Exercise 1: In the cart collision problem, why is the initial velocity of the heavier cart written as a negative number?
Exercise 2: In the cart collision problem, what is the speed and direction of the lighter cart after the collision?
Exercise 3: Carry on with the worked solution to the cart collision problem, starting after its last line.

Excerpt to read:
:::::

Question

A $$98.0$$ -kg parts cart with rubber bumpers rolling $$1.20 \mathrm{~m} / \mathrm{s}$$ to the right crashes into a similar cart of mass $$125 \mathrm{~kg}$$ moving left at $$0.750 \mathrm{~m} / \mathrm{s}$$. After the collision, the lighter cart is traveling $$0.986 \mathrm{~m} / \mathrm{s}$$ to the left. What is the velocity of the heavier cart after the collision?

Answer

**step1 Identify Given Information and Principle**

This problem involves a collision between two carts. We need to find the final velocity of the heavier cart. The principle that governs collisions is the conservation of momentum. This means that the total momentum of the system before the collision is equal to the total momentum after the collision. We must establish a sign convention for direction; we will consider movement to the right as positive and movement to the left as negative.

Given values:

Mass of cart 1 (lighter cart), $$m_1 = 98.0 \mathrm{~kg}$$

Initial velocity of cart 1, $$v_{1i} = +1.20 \mathrm{~m} / \mathrm{s}$$ (to the right)

Mass of cart 2 (heavier cart), $$m_2 = 125 \mathrm{~kg}$$

Initial velocity of cart 2, $$v_{2i} = -0.750 \mathrm{~m} / \mathrm{s}$$ (to the left)

:::::

Given entries:
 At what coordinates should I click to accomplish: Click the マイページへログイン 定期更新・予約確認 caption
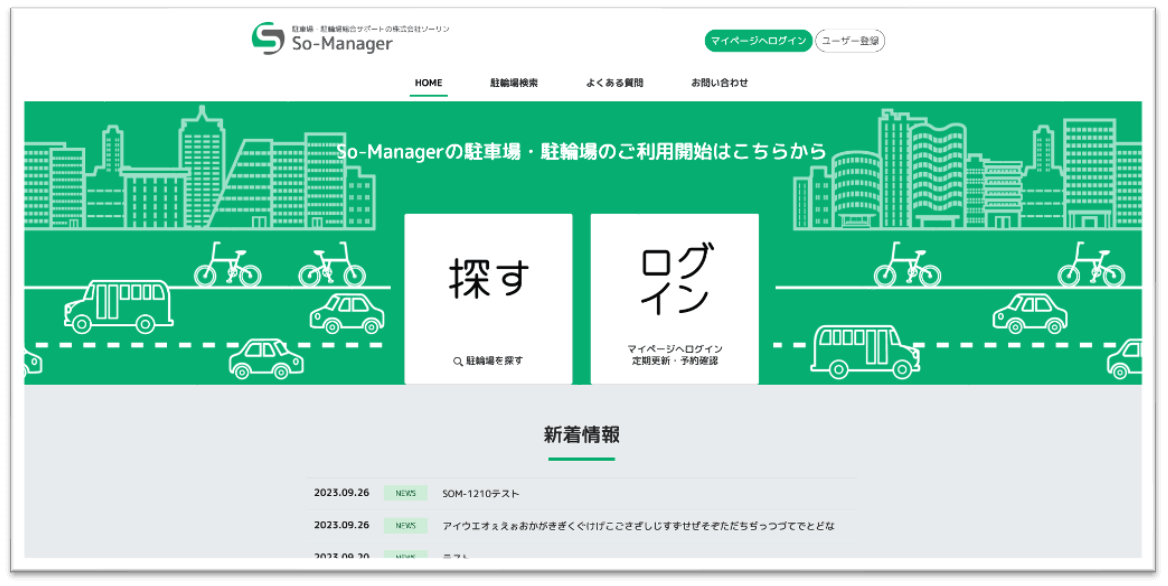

:::::

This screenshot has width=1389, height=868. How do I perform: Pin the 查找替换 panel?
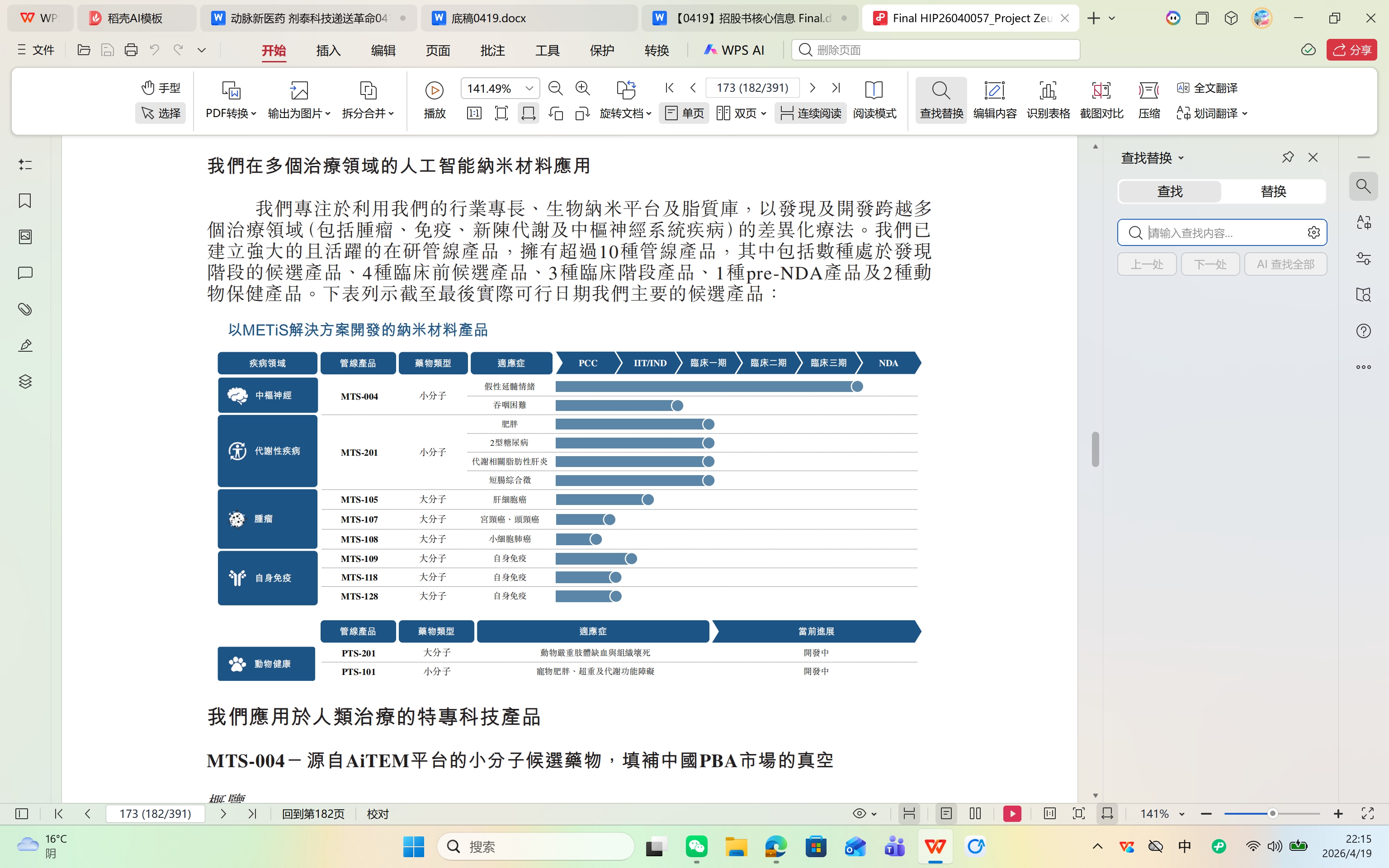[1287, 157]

:::::

Written response 1: The solution sets a sign convention in which movement to the right is positive and movement to the left is negative. The heavier cart is moving left at 0.750 m/s, so its initial velocity is −0.750 m/s.

Written response 2: It travels 0.986 m/s to the left.

Written response 3:
Final velocity of cart 1, $$v_{1f} = -0.986 \mathrm{~m} / \mathrm{s}$$ (to the left)

Unknown: Final velocity of cart 2, $$v_{2f}$$

**step2 Apply the Conservation of Momentum Principle**

The total momentum before the collision equals the total momentum after the collision. The momentum of an object is calculated by multiplying its mass by its velocity ($$p = m \times v$$).

$$m_1 v_{1i} + m_2 v_{2i} = m_1 v_{1f} + m_2 v_{2f}$$

**step3 Substitute Values into the Equation**

Now, substitute the known values into the conservation of momentum equation. Remember to use the correct signs for the velocities based on our chosen direction convention.

$$(98.0 \mathrm{~kg}) \times (+1.20 \mathrm{~m} / \mathrm{s}) + (125 \mathrm{~kg}) \times (-0.750 \mathrm{~m} / \mathrm{s}) = (98.0 \mathrm{~kg}) \times (-0.986 \mathrm{~m} / \mathrm{s}) + (125 \mathrm{~kg}) \times v_{2f}$$

**step4 Calculate Initial Momenta**

First, calculate the initial momentum for each cart.

$$ \text{Momentum of cart 1 initial} = 98.0 \times 1.20 = 117.6 \mathrm{~kg} \cdot \mathrm{m} / \mathrm{s} $$

$$ \text{Momentum of cart 2 initial} = 125 \times (-0.750) = -93.75 \mathrm{~kg} \cdot \mathrm{m} / \mathrm{s} $$

Now, calculate the total initial momentum:

$$ \text{Total Initial Momentum} = 117.6 + (-93.75) = 23.85 \mathrm{~kg} \cdot \mathrm{m} / \mathrm{s} $$

**step5 Calculate Final Momentum of Cart 1**

Next, calculate the final momentum of the lighter cart (cart 1).

$$ \text{Momentum of cart 1 final} = 98.0 \times (-0.986) = -96.628 \mathrm{~kg} \cdot \mathrm{m} / \mathrm{s} $$

**step6 Solve for the Final Velocity of Cart 2**

Now, set the total initial momentum equal to the sum of the final momenta and solve for $$v_{2f}$$.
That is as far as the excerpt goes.